Shopping for school supplies is entering the final stretch, and some kids are starting to get a little apprehensive about starting school. Here are a few books to help ease those jitters!
In Back to School Tortoise by Lucy M. George (Albert Whitman, 2010), a tortoise sets off to school with his backpack and his dapper red cap. Along the way, he starts to worry: “What if he tripped while getting lunch, and all the kids were mean to him?” Just as he’s persuaded himself not to go in, he gets to wondering, “What if…he made lots of new friends?” His gloomy attitude turns around, and in a delightful twist, “Mr. Tortoise” is greeted by his students.
Robert Quackenbush’s First Grade Jitters (Harper, 2010) depicts a little boy who is so worried about school that he doesn’t feel like eating, and he pitches a fit in the shoe store. He had a good time in kindergarten, but he thinks his new teacher may expect him to know how to read, or spell, or do arithmetic. He even worries that he won’t understand what the teacher is saying: “She might say, “oogly, boogly.” The pictures show a very anxious-looking young boy, but when he gets together with his friends from last year, they reassure him that all will be well. This book respects a child’s genuine feelings of anxiety while presenting a very realistic calming of those fears, along with some gentle humor.

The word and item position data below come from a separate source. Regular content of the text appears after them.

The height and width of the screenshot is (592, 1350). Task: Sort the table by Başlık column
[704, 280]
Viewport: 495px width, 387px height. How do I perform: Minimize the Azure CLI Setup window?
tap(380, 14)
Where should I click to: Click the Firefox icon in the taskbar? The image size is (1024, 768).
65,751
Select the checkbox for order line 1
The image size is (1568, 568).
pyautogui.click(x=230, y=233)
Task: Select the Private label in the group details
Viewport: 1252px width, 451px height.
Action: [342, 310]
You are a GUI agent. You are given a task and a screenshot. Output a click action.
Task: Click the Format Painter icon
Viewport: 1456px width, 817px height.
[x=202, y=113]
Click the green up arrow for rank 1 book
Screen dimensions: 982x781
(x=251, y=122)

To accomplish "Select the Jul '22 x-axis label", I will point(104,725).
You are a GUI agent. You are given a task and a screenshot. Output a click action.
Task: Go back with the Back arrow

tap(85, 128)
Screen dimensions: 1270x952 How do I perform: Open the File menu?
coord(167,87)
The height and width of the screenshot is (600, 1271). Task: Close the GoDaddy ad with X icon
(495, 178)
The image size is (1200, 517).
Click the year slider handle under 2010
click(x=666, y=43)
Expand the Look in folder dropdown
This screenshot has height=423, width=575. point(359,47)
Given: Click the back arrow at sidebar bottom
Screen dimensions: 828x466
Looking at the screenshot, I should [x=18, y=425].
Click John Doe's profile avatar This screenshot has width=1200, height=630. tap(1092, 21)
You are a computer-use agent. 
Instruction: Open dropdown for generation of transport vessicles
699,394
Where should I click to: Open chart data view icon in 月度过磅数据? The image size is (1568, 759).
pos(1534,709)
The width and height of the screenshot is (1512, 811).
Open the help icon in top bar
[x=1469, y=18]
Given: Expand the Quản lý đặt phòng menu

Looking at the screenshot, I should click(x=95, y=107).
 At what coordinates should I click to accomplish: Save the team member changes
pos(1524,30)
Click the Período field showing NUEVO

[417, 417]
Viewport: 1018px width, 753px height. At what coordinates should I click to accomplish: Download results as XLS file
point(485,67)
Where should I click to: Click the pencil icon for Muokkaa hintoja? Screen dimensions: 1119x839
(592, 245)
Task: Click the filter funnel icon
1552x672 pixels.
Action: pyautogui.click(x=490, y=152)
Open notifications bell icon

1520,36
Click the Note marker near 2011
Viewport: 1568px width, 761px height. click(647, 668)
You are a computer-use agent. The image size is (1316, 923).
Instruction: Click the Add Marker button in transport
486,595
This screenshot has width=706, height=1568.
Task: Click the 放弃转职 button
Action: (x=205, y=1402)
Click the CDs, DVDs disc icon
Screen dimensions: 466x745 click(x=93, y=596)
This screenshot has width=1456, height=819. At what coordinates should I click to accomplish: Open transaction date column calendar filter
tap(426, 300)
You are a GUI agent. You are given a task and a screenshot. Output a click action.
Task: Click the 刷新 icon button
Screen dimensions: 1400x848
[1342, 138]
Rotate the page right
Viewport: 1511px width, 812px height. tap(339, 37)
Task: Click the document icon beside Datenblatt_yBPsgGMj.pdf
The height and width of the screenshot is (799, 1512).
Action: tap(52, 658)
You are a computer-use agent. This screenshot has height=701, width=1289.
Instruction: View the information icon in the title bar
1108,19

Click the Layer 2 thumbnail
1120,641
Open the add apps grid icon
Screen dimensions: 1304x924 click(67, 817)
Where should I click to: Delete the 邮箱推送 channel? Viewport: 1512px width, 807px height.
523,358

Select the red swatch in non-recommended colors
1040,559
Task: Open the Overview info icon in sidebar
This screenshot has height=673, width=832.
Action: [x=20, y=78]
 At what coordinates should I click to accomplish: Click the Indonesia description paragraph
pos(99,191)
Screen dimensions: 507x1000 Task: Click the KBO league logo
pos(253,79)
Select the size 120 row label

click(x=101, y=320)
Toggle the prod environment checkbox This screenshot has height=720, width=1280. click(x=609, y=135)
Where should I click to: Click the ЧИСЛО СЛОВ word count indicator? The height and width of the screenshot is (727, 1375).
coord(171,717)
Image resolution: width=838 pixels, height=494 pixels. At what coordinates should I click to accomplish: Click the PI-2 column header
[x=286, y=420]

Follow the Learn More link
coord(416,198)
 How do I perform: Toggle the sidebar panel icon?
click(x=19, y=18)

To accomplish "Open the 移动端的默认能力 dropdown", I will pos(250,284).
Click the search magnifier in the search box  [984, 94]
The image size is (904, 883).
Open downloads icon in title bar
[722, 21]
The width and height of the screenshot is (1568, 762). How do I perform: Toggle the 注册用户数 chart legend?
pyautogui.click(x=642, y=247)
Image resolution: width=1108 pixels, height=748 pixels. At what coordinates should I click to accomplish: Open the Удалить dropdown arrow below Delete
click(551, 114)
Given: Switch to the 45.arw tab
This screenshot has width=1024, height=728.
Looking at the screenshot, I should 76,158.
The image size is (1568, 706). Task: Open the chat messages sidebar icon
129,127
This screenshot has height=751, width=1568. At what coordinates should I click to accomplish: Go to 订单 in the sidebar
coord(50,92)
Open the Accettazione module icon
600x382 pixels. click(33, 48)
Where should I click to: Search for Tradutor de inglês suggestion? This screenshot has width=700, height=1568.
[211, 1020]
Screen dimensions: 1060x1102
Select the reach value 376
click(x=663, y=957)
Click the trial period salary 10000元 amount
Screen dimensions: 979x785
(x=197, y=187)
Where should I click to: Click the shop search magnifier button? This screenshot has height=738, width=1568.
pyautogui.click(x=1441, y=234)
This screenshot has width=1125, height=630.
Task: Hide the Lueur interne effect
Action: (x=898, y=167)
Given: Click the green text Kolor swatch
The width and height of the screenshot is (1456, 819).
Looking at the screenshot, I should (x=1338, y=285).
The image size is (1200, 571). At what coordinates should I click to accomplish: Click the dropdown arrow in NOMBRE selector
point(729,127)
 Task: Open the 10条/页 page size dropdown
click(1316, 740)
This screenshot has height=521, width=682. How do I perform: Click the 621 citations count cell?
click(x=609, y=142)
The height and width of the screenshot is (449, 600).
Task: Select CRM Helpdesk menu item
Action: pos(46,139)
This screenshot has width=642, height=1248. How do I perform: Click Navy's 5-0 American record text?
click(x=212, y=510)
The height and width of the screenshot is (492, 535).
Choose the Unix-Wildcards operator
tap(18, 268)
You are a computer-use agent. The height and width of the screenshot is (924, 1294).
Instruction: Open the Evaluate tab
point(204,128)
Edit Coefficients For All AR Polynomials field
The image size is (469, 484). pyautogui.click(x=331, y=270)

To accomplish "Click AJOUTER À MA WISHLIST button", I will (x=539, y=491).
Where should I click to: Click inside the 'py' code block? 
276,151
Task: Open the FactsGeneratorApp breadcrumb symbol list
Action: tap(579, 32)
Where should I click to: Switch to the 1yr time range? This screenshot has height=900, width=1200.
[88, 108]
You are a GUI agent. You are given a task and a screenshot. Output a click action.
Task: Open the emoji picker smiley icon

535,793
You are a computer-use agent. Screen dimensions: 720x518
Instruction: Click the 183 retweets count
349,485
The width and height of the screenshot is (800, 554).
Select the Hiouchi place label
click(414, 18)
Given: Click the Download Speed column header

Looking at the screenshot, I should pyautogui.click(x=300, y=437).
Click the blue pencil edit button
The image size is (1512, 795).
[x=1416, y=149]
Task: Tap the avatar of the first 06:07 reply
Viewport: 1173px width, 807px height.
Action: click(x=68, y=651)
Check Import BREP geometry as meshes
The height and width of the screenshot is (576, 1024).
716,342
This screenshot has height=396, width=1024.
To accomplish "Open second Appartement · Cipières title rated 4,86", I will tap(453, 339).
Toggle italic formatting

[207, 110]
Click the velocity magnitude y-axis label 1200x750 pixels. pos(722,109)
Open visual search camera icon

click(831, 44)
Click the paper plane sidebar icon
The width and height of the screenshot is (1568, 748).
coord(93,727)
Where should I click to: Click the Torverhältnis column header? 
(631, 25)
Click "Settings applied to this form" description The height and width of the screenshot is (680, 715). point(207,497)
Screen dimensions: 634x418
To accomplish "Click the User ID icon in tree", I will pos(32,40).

Sometimes it’s the parents who aren’t ready for school to start. In Hyewon Yum’s Mom, It’s My First Day of Kindergarten! (Farrar Straus & Giroux, 2012) a little boy is fired up for kindergarten to get started. He is packed and ready to go, but his mom is fussing about whether he will have enough food, whether she forgot some of his school supplies, and most importantly, whether he is too little: “Mom, don’t worry. I’ll be fine, I am already five!” he tells her. In the pictures, the child is big and bold and confident-looking, while mom is tiny and blue and all of her body language reflects her inner concerns. This very funny book makes a nice change from the standard story of an apprehensive kid, and at the same time will reassure parents, too.
Another book to help get ready for school is Jack Prelutsky’s poetry collection There’s No Place Like School (Greenwillow, 2010). Bright and comical pictures go along with the poems by a variety of children’s writers, including Lee Bennett Hopkins’ poem about the school bus: “This wide-awake / freshly-painted-yellow / school bus / readied for Fall / carries us all”. Other poems talk about school subjects like math and writing as well as other features of a school like the drinking fountain, and recess.
One way to get ready to go back to school is reading about children in other countries and their first days in It’s Back to School We Go! First Day Stories from Around the World (Millbrook, 2003). Ellen Jackson presents 11 children from Russia, Japan, China, India, Kenya, Australia, and other countries talking about what their school day routine is, what they eat and how they play. On one page, the child describes their day, while on the opposite page the author fills in background facts about the life of children in that country. It’s a fascinating glimpse for students-to-be.
One more supply that you want to be sure to get for your child is bringing them to the library to get their own library card. It’s free, and then if you bring them to the Youth Services desk, the children’s librarians will be happy to show them around! The Niles Public Library is at the corner of Oakton Street and Waukegan Road, and the library includes many neighborhoods in unincorporated Des Plaines and Glenview, too.